WHAT NEEDS TO BE DONE:
Starting with the first line and ending with the last, transcribe the data exactly.

(Records drawn from a dataset)
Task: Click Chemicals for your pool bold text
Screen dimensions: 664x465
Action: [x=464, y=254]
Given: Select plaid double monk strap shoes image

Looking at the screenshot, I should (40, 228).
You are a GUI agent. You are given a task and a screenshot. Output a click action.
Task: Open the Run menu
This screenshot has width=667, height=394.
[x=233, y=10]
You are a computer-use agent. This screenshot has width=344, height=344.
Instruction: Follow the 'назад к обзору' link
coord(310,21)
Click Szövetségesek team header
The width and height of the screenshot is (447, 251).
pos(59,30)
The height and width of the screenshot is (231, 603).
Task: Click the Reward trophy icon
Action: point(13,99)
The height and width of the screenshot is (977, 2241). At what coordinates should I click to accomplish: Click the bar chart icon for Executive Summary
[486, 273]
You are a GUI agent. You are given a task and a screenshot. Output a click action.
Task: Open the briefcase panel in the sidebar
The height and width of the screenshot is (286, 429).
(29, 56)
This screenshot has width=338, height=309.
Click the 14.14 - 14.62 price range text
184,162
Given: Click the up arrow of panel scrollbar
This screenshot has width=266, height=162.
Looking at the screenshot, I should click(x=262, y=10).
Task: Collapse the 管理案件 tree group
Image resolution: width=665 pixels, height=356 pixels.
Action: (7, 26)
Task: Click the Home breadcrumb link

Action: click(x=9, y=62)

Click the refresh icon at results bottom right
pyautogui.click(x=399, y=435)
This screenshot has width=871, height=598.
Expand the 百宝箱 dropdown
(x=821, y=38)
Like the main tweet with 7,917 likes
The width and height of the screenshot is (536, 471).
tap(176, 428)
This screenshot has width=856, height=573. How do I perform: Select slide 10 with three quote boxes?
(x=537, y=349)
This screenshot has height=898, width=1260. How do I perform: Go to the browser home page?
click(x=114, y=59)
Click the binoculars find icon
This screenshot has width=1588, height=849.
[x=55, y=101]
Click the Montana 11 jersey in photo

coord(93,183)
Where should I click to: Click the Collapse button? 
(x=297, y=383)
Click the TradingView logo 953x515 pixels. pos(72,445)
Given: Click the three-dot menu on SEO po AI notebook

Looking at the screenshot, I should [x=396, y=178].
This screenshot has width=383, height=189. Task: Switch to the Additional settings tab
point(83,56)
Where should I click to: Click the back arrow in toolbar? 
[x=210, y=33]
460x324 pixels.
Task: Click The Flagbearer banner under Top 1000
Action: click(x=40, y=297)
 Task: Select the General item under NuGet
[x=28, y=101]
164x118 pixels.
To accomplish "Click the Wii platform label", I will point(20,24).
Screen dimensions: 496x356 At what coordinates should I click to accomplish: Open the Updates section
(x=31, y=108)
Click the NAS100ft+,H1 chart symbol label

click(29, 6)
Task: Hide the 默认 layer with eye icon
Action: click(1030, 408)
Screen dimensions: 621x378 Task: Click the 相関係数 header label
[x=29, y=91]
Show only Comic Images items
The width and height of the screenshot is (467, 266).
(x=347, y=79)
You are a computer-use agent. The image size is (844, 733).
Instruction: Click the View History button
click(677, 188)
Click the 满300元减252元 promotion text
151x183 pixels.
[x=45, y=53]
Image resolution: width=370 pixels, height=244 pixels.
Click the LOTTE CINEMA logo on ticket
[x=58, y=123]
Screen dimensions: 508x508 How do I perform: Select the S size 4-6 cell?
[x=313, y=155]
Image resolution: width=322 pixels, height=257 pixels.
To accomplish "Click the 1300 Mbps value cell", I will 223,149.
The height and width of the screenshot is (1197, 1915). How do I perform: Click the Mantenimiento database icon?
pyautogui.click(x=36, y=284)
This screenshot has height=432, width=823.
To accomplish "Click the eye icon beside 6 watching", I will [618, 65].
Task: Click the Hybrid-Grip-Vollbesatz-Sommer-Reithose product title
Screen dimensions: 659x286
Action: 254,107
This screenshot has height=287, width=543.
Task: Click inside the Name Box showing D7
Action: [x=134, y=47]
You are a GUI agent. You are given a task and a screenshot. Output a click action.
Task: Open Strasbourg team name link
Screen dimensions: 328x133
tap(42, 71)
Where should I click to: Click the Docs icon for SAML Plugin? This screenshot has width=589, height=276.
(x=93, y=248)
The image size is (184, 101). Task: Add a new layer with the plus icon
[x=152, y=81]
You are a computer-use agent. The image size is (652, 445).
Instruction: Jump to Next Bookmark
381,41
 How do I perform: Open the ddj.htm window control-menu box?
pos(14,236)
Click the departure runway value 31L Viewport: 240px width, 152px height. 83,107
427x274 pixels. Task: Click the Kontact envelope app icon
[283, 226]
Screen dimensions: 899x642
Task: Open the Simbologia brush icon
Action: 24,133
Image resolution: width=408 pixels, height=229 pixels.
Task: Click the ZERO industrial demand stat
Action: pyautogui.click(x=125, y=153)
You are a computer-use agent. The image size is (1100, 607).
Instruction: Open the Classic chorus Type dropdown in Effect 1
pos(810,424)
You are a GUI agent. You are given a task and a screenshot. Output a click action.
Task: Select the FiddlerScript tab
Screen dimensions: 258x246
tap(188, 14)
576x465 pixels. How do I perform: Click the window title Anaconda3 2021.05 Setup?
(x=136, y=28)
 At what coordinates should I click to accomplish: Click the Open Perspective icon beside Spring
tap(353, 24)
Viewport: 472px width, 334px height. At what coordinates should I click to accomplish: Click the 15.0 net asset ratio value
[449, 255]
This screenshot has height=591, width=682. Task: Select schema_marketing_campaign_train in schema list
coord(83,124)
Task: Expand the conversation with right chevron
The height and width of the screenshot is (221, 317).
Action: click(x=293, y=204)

SOLUTION BELOW:
Task: Click Chemicals for your pool bold text
Screen dimensions: 664x465
Action: [x=464, y=254]
Given: Select plaid double monk strap shoes image

Looking at the screenshot, I should (40, 228).
You are a GUI agent. You are given a task and a screenshot. Output a click action.
Task: Open the Run menu
This screenshot has width=667, height=394.
[x=233, y=10]
You are a computer-use agent. This screenshot has width=344, height=344.
Instruction: Follow the 'назад к обзору' link
coord(310,21)
Click Szövetségesek team header
The width and height of the screenshot is (447, 251).
pos(59,30)
The height and width of the screenshot is (231, 603).
Task: Click the Reward trophy icon
Action: point(13,99)
The height and width of the screenshot is (977, 2241). At what coordinates should I click to accomplish: Click the bar chart icon for Executive Summary
[486, 273]
You are a GUI agent. You are given a task and a screenshot. Output a click action.
Task: Open the briefcase panel in the sidebar
The height and width of the screenshot is (286, 429).
(29, 56)
This screenshot has width=338, height=309.
Click the 14.14 - 14.62 price range text
184,162
Given: Click the up arrow of panel scrollbar
This screenshot has width=266, height=162.
Looking at the screenshot, I should click(x=262, y=10).
Task: Collapse the 管理案件 tree group
Image resolution: width=665 pixels, height=356 pixels.
Action: (7, 26)
Task: Click the Home breadcrumb link

Action: click(x=9, y=62)

Click the refresh icon at results bottom right
pyautogui.click(x=399, y=435)
This screenshot has width=871, height=598.
Expand the 百宝箱 dropdown
(x=821, y=38)
Like the main tweet with 7,917 likes
The width and height of the screenshot is (536, 471).
tap(176, 428)
This screenshot has width=856, height=573. How do I perform: Select slide 10 with three quote boxes?
(x=537, y=349)
This screenshot has height=898, width=1260. How do I perform: Go to the browser home page?
click(x=114, y=59)
Click the binoculars find icon
This screenshot has width=1588, height=849.
[x=55, y=101]
Click the Montana 11 jersey in photo

coord(93,183)
Where should I click to: Click the Collapse button? 
(x=297, y=383)
Click the TradingView logo 953x515 pixels. pos(72,445)
Given: Click the three-dot menu on SEO po AI notebook

Looking at the screenshot, I should [x=396, y=178].
This screenshot has width=383, height=189. Task: Switch to the Additional settings tab
point(83,56)
Where should I click to: Click the back arrow in toolbar? 
[x=210, y=33]
460x324 pixels.
Task: Click The Flagbearer banner under Top 1000
Action: click(x=40, y=297)
 Task: Select the General item under NuGet
[x=28, y=101]
164x118 pixels.
To accomplish "Click the Wii platform label", I will point(20,24).
Screen dimensions: 496x356 At what coordinates should I click to accomplish: Open the Updates section
(x=31, y=108)
Click the NAS100ft+,H1 chart symbol label

click(29, 6)
Task: Hide the 默认 layer with eye icon
Action: click(1030, 408)
Screen dimensions: 621x378 Task: Click the 相関係数 header label
[x=29, y=91]
Show only Comic Images items
The width and height of the screenshot is (467, 266).
(x=347, y=79)
You are a computer-use agent. The image size is (844, 733).
Instruction: Click the View History button
click(677, 188)
Click the 满300元减252元 promotion text
151x183 pixels.
[x=45, y=53]
Image resolution: width=370 pixels, height=244 pixels.
Click the LOTTE CINEMA logo on ticket
[x=58, y=123]
Screen dimensions: 508x508 How do I perform: Select the S size 4-6 cell?
[x=313, y=155]
Image resolution: width=322 pixels, height=257 pixels.
To accomplish "Click the 1300 Mbps value cell", I will 223,149.
The height and width of the screenshot is (1197, 1915). How do I perform: Click the Mantenimiento database icon?
pyautogui.click(x=36, y=284)
This screenshot has height=432, width=823.
To accomplish "Click the eye icon beside 6 watching", I will [618, 65].
Task: Click the Hybrid-Grip-Vollbesatz-Sommer-Reithose product title
Screen dimensions: 659x286
Action: 254,107
This screenshot has height=287, width=543.
Task: Click inside the Name Box showing D7
Action: [x=134, y=47]
You are a GUI agent. You are given a task and a screenshot. Output a click action.
Task: Open Strasbourg team name link
Screen dimensions: 328x133
tap(42, 71)
Where should I click to: Click the Docs icon for SAML Plugin? This screenshot has width=589, height=276.
(x=93, y=248)
The image size is (184, 101). Task: Add a new layer with the plus icon
[x=152, y=81]
You are a computer-use agent. The image size is (652, 445).
Instruction: Jump to Next Bookmark
381,41
 How do I perform: Open the ddj.htm window control-menu box?
pos(14,236)
Click the departure runway value 31L Viewport: 240px width, 152px height. 83,107
427x274 pixels. Task: Click the Kontact envelope app icon
[283, 226]
Screen dimensions: 899x642
Task: Open the Simbologia brush icon
Action: 24,133
Image resolution: width=408 pixels, height=229 pixels.
Task: Click the ZERO industrial demand stat
Action: pyautogui.click(x=125, y=153)
You are a computer-use agent. The image size is (1100, 607).
Instruction: Open the Classic chorus Type dropdown in Effect 1
pos(810,424)
You are a GUI agent. You are given a task and a screenshot. Output a click action.
Task: Select the FiddlerScript tab
Screen dimensions: 258x246
tap(188, 14)
576x465 pixels. How do I perform: Click the window title Anaconda3 2021.05 Setup?
(x=136, y=28)
 At what coordinates should I click to accomplish: Click the Open Perspective icon beside Spring
tap(353, 24)
Viewport: 472px width, 334px height. At what coordinates should I click to accomplish: Click the 15.0 net asset ratio value
[449, 255]
This screenshot has height=591, width=682. Task: Select schema_marketing_campaign_train in schema list
coord(83,124)
Task: Expand the conversation with right chevron
The height and width of the screenshot is (221, 317).
Action: click(x=293, y=204)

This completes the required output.